Page:
'''
JOHANNES PRAMSOHLER, NAHUEL DI PIERRO : German Cantatas with Solo Violon
Avec son CD Cantates allemandes avec violon solo (Audax records), Johannes Pramsohler propose un programme musical passionnant servi par des artistes talentueux et inspirés !
C’est un programme non seulement très beau mais aussi d’un grand intérêt que nous propose l’Ensemble Diderot dans ce CD paru chez Audax Records. Ces cantates allemandes, composées par des musiciens de la fin du XVIIe siècle (Heinrich Ignaz Franz Biber, Johann Christoph Bach, Nicolaus Bruhns, Daniel Eberlin, Johann Pachelbel) présentent la particularité de faire intervenir un violon solo, à qui est accordée une importance égale – ou peu s’en faut – à celle de la voix. Le programme retenu par Johannes Pramsohler (le fondateur de l’Ensemble Diderot) est riche, original, varié : habilement conçu, il s’ouvre et se ferme par deux pièces magistrales de Biber (le Nisi Dominus et le Laetatus sum) puis fait alterner des ambiances très différentes, de la colère révoltée à la prière recueillie, du chant de grâce à la supplique ardente.
Johannes Pramsohler
On pouvait compter sur l’Ensemble Diderot, qui officie ici dans son répertoire de prédilection, pour proposer un continuo idoine, sur lequel se déploient les lignes violonistiques et vocales des solistes. Les rôles dévolus au violon sans ces pièces sont multiples : bien loin de se contenter d’accompagner la voix, le violon la précède, étaye le discours, l’anticipe, le conclut, le prolonge, à l’aide d’une rhétorique qui lui est propre et entre constamment en résonance avec le texte. Plusieurs cantates présentent pour le violoniste de redoutables difficultés techniques, dont Johannes Pramsohler se joue avec une maîtrise stupéfiante, sans que jamais la virtuosité pure l’emporte sur la musicalité ou l’expression. Que le violon questionne la voix humaine, lui réponde, s’entrelace à elle, c’est toujours à un dialogue que nous avons affaire, et jamais nous n’avons l’impression d’entendre une simple juxtaposition, ou une simple superposition de deux lignes mélodiques, indifférentes l’une à l’autre.
'''
Lignes fournies:
'''
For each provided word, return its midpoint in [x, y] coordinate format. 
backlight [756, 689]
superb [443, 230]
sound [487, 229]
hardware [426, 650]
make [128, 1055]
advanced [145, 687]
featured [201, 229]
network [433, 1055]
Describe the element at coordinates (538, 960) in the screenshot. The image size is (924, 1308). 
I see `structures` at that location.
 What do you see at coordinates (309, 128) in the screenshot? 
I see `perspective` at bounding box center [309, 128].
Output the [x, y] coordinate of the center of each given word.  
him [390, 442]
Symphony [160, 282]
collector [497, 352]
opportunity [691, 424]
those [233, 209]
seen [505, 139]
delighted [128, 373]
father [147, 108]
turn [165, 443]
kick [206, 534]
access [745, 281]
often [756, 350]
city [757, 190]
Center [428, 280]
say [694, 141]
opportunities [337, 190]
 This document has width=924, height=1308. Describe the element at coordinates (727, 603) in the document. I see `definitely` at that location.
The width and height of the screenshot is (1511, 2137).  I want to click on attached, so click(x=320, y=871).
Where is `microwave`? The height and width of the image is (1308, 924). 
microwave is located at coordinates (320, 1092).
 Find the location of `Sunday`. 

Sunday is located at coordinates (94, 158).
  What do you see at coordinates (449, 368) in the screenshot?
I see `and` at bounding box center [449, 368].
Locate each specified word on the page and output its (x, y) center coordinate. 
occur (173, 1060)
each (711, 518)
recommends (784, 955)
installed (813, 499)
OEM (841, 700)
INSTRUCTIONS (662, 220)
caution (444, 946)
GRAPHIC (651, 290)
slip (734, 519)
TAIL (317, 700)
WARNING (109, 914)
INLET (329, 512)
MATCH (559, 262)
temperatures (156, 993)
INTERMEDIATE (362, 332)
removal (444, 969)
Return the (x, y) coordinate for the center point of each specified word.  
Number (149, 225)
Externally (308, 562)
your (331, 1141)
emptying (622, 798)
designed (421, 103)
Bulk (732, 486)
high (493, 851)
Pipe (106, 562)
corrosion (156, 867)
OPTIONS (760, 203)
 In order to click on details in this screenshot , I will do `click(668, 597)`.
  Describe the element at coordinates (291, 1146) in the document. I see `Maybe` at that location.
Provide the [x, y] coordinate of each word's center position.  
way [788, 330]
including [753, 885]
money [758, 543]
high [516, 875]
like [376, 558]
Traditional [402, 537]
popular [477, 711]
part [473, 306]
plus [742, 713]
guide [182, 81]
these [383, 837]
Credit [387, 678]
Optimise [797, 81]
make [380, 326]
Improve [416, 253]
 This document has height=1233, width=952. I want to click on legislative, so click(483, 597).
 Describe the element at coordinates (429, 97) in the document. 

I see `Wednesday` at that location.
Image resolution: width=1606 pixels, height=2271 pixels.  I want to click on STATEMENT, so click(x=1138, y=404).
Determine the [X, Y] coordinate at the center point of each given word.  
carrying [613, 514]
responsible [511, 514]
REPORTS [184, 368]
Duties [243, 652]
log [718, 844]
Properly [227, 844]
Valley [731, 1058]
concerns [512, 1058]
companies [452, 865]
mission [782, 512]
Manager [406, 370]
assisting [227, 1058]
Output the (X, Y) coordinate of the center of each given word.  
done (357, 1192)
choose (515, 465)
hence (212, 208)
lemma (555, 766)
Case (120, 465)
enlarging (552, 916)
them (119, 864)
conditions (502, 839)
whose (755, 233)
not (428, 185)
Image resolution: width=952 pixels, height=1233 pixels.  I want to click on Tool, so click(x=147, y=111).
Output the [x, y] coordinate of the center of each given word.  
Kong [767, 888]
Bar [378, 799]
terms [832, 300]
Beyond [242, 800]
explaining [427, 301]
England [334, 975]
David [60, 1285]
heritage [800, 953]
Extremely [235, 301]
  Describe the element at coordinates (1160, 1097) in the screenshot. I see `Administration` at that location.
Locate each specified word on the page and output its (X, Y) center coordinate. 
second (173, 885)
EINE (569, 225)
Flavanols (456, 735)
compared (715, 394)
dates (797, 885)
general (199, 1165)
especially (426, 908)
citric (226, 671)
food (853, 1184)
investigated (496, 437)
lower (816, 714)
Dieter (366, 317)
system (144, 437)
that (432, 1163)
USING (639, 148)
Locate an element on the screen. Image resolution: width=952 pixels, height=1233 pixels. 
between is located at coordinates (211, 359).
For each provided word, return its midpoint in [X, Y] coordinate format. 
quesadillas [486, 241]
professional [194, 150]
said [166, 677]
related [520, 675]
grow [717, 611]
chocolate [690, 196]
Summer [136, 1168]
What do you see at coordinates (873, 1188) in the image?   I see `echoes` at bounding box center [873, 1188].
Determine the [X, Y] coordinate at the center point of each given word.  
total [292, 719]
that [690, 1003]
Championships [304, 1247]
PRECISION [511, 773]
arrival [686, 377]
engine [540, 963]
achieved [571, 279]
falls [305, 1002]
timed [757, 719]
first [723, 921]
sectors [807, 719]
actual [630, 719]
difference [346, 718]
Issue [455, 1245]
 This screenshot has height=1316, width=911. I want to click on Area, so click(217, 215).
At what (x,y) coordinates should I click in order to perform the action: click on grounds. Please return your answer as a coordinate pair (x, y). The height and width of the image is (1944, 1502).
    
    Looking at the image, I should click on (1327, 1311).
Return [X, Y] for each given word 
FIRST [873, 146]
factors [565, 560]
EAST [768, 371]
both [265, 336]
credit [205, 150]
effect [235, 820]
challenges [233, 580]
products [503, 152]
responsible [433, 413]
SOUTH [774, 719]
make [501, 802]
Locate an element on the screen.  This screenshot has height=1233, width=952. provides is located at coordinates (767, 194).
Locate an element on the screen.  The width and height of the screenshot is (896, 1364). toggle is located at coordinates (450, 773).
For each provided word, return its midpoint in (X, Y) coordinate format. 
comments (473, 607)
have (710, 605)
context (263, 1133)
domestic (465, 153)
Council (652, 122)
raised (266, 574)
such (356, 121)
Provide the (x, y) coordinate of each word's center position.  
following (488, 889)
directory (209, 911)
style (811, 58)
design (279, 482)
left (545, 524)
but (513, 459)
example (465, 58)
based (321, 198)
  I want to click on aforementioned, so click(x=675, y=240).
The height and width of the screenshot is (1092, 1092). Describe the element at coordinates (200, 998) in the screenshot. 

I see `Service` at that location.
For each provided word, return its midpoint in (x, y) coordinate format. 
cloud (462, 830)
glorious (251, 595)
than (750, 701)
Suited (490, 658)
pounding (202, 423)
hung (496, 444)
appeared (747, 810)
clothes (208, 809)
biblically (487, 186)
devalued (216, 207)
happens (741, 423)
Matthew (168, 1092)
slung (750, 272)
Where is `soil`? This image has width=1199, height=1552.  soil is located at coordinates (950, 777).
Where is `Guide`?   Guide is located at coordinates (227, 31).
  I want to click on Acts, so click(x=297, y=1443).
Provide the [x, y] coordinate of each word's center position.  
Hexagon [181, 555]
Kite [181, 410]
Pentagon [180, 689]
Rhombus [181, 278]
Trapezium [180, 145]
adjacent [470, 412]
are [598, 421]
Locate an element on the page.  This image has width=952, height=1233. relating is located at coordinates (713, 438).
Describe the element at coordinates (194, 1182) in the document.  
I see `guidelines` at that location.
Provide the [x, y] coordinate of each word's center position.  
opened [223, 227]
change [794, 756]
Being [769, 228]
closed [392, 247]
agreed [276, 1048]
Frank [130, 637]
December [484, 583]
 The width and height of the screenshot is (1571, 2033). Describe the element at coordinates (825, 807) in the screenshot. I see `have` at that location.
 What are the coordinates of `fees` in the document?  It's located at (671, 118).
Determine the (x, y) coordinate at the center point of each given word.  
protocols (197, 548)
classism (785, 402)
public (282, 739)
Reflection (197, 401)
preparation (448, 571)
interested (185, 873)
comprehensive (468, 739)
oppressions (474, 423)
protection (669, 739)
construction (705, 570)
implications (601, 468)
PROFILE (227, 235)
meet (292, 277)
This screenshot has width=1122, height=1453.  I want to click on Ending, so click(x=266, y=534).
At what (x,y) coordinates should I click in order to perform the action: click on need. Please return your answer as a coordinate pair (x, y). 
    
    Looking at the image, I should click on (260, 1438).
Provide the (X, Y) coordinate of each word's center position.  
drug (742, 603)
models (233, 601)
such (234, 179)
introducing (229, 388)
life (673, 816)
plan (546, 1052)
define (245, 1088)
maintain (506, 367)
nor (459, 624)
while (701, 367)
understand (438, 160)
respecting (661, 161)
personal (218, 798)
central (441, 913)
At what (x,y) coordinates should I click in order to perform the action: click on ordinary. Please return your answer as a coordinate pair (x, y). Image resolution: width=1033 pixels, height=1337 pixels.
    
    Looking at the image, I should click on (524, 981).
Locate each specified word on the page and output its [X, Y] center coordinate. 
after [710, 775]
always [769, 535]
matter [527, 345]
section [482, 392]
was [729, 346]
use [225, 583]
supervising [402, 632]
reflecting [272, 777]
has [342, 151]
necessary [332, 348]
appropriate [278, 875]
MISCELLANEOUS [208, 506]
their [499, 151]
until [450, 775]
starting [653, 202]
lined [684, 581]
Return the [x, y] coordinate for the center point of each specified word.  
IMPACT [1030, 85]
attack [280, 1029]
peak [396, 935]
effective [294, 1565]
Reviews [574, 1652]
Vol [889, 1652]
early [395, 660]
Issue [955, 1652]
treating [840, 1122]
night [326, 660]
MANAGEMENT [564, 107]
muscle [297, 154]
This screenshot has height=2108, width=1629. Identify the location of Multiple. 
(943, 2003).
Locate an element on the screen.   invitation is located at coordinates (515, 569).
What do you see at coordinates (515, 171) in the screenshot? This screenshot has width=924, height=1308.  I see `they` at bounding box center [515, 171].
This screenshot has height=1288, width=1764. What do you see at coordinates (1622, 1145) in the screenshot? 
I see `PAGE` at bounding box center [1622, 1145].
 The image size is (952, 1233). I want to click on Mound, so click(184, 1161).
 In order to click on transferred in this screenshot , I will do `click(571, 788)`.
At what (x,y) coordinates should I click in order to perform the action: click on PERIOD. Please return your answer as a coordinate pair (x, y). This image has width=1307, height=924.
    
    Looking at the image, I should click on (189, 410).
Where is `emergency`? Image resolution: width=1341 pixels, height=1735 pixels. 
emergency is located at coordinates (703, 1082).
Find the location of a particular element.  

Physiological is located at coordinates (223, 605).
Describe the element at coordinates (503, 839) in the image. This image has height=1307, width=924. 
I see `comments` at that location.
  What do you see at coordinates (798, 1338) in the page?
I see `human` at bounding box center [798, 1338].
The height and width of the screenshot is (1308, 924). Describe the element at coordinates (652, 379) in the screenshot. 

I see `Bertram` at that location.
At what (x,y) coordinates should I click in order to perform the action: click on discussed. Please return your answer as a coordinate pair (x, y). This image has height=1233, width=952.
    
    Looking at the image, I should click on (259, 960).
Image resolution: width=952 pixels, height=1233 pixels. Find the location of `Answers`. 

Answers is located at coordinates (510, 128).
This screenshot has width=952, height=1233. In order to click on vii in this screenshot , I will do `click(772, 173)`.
'''
À faire: Rédigez la suite de la critique du disque de cantates allemandes avec violon solo, en reprenant après sa dernière phrase.

Réponse attendue:
Les parties vocales sont assurées par Andrea Hill, dont la voix fruitée au médium consistant rend justice aussi au soprano de la cantate de Pachelbel « Christ ist erstanden » (Andrea Hill y cisèle de délicates montées vers l’aigu et des vocalises qui sont autant de manifestations de réjouissance devant la résurrection du Christ) qu’à la partie plus grave de « Ach dass ich Wassers gnug hätte » (Johann Christoph Bach). Le ténor Jorge Navarro Colorado prête son timbre extrêmement frais et clair et sa diction limpide à la cantate de Daniel Eberlin : « Ich will in aller Not » : il confère à sa prière une forme d’assurance juvénile mais néanmoins déterminée. Christopher Purves intervient quant à lui dans la dernière cantate (Heinrich Ignaz Franz Biber : Laetatus sum »), à laquelle il prête son timbre un peu rugueux et l’autorité de ses accents. Il y chante en duo avec la basse Nahuel Di Pierro, qui interprète également toutes les autres cantates du CD.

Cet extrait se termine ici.